Work required: Starting with the line containing "844x635 pixels. At" and going on through the line containing "You are a computer-use agent. The image size is (640, 399).", return the lines of the data below exactly, and only those.

Data excerpts:
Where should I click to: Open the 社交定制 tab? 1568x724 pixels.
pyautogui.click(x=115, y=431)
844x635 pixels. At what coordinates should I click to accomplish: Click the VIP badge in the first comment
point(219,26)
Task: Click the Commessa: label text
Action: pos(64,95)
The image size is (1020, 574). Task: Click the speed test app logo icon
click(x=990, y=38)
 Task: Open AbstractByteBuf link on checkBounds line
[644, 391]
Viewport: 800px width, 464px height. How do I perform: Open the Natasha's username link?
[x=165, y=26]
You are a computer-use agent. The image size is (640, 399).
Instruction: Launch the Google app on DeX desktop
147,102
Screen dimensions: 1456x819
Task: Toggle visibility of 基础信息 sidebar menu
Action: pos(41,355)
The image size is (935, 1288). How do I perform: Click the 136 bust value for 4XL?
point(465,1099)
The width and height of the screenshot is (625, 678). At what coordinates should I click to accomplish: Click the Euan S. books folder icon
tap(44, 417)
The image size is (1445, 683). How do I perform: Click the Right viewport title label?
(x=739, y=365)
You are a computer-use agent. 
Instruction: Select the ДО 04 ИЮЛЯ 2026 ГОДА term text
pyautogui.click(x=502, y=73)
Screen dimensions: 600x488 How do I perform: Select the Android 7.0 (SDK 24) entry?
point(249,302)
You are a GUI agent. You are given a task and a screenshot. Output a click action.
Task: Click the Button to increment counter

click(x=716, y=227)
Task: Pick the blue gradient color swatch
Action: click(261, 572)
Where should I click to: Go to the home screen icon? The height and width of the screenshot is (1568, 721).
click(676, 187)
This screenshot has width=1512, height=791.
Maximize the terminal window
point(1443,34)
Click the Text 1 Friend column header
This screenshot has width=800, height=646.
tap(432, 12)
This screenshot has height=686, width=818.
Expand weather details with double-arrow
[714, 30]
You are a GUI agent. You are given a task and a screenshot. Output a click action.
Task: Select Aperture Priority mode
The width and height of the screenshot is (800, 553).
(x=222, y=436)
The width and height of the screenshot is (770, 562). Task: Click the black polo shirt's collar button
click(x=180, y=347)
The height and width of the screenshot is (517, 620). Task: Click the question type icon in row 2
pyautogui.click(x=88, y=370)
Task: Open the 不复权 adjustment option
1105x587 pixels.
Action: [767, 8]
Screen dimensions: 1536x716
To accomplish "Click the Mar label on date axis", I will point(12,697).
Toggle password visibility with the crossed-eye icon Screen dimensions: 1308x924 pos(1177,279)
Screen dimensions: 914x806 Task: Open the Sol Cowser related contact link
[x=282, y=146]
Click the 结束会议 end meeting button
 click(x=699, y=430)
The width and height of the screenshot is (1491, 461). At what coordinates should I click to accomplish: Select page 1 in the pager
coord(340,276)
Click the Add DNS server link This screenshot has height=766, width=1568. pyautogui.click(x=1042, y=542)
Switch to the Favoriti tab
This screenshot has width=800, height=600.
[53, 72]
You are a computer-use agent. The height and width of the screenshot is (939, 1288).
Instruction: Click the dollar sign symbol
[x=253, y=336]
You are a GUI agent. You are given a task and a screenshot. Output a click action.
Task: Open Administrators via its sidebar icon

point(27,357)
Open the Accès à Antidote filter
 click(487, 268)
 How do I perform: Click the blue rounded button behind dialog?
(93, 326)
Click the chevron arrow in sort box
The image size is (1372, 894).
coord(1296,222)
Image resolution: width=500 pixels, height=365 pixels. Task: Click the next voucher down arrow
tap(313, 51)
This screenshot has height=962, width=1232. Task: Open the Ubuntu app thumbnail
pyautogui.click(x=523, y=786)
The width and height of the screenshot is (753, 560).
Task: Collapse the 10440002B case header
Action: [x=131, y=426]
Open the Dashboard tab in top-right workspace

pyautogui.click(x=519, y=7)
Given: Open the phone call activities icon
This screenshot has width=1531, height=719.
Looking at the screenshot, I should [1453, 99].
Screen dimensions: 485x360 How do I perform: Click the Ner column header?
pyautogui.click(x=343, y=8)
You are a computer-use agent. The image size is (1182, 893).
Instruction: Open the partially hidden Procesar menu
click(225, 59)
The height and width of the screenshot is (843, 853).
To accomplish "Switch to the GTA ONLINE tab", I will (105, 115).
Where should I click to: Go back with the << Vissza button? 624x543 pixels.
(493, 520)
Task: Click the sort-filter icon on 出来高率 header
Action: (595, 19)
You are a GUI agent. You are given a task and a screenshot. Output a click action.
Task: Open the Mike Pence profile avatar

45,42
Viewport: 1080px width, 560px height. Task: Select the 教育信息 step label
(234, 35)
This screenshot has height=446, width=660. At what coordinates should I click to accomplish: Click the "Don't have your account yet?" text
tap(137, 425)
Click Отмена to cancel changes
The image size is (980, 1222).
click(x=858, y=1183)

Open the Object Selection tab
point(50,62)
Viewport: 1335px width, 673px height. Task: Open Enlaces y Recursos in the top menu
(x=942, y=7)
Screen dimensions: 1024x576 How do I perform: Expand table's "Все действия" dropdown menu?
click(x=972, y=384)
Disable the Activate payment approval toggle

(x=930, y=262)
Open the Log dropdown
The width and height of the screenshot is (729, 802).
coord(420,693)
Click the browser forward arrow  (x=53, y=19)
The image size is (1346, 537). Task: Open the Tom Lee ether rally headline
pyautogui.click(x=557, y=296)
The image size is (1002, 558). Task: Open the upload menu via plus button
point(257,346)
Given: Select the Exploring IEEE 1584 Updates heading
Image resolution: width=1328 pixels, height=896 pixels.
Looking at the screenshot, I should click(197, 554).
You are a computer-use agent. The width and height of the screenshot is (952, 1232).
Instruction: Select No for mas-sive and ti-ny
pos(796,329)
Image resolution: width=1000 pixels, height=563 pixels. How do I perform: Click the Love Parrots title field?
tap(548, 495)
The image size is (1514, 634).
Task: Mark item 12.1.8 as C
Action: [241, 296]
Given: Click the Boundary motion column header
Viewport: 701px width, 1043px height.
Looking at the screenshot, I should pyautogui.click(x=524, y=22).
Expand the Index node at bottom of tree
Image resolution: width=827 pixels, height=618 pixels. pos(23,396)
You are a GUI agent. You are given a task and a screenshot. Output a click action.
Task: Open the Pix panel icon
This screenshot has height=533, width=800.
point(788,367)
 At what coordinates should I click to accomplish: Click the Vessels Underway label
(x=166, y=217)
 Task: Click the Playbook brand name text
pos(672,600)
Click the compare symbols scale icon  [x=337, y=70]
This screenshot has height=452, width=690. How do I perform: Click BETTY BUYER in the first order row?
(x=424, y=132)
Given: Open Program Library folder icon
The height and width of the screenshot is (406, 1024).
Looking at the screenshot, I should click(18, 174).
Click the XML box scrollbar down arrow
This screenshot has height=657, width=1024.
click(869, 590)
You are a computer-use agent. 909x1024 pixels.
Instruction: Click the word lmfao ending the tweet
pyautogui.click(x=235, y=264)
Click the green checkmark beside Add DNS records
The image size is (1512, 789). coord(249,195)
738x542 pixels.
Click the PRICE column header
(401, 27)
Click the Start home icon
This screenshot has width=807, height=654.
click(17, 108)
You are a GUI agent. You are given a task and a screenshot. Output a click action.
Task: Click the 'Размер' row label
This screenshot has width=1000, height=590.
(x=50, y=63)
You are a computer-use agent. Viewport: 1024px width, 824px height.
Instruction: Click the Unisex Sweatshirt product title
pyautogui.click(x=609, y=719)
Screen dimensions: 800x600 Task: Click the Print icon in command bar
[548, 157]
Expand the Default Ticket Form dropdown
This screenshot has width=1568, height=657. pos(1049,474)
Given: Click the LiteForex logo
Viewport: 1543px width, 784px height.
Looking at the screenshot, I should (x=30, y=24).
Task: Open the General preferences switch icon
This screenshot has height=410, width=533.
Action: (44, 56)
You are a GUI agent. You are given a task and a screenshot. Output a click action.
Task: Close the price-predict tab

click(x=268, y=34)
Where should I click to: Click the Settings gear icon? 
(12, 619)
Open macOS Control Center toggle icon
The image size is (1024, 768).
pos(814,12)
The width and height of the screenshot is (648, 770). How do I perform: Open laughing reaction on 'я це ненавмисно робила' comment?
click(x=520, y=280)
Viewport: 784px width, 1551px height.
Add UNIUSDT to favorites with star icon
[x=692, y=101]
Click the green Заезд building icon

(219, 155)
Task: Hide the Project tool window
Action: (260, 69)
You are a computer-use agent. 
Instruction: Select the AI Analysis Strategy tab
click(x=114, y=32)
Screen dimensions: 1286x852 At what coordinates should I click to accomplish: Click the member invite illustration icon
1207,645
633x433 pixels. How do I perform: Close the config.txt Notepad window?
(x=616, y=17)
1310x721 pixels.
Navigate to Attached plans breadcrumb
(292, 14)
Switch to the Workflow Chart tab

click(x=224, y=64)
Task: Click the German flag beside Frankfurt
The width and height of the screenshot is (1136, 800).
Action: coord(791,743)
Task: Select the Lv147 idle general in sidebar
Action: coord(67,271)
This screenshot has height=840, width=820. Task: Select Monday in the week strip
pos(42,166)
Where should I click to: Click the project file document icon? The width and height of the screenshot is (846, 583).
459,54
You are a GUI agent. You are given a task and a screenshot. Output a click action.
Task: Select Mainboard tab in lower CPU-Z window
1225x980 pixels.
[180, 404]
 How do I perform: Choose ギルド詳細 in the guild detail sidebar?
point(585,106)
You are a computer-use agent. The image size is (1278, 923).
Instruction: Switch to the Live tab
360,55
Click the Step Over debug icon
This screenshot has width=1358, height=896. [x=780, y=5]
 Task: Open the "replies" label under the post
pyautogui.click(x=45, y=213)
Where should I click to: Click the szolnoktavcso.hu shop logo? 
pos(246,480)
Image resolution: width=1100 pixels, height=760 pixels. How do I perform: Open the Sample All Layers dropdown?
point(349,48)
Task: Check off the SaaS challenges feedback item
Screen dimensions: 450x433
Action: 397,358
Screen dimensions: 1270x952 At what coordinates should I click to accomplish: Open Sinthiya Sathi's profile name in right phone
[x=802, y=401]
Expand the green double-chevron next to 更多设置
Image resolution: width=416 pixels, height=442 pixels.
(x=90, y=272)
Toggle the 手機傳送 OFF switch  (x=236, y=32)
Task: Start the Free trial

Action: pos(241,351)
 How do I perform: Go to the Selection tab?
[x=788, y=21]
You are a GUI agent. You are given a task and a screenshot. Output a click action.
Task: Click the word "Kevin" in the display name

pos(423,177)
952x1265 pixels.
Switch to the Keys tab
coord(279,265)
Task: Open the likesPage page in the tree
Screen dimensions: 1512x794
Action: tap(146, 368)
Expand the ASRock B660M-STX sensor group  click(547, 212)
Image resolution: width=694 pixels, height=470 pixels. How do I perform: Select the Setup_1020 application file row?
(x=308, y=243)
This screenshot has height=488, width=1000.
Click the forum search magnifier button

Solution to this task:
844x635 pixels. At what coordinates should I click to accomplish: Click the VIP badge in the first comment
point(219,26)
Task: Click the Commessa: label text
Action: pos(64,95)
The image size is (1020, 574). Task: Click the speed test app logo icon
click(x=990, y=38)
 Task: Open AbstractByteBuf link on checkBounds line
[644, 391]
Viewport: 800px width, 464px height. How do I perform: Open the Natasha's username link?
[x=165, y=26]
You are a computer-use agent. The image size is (640, 399).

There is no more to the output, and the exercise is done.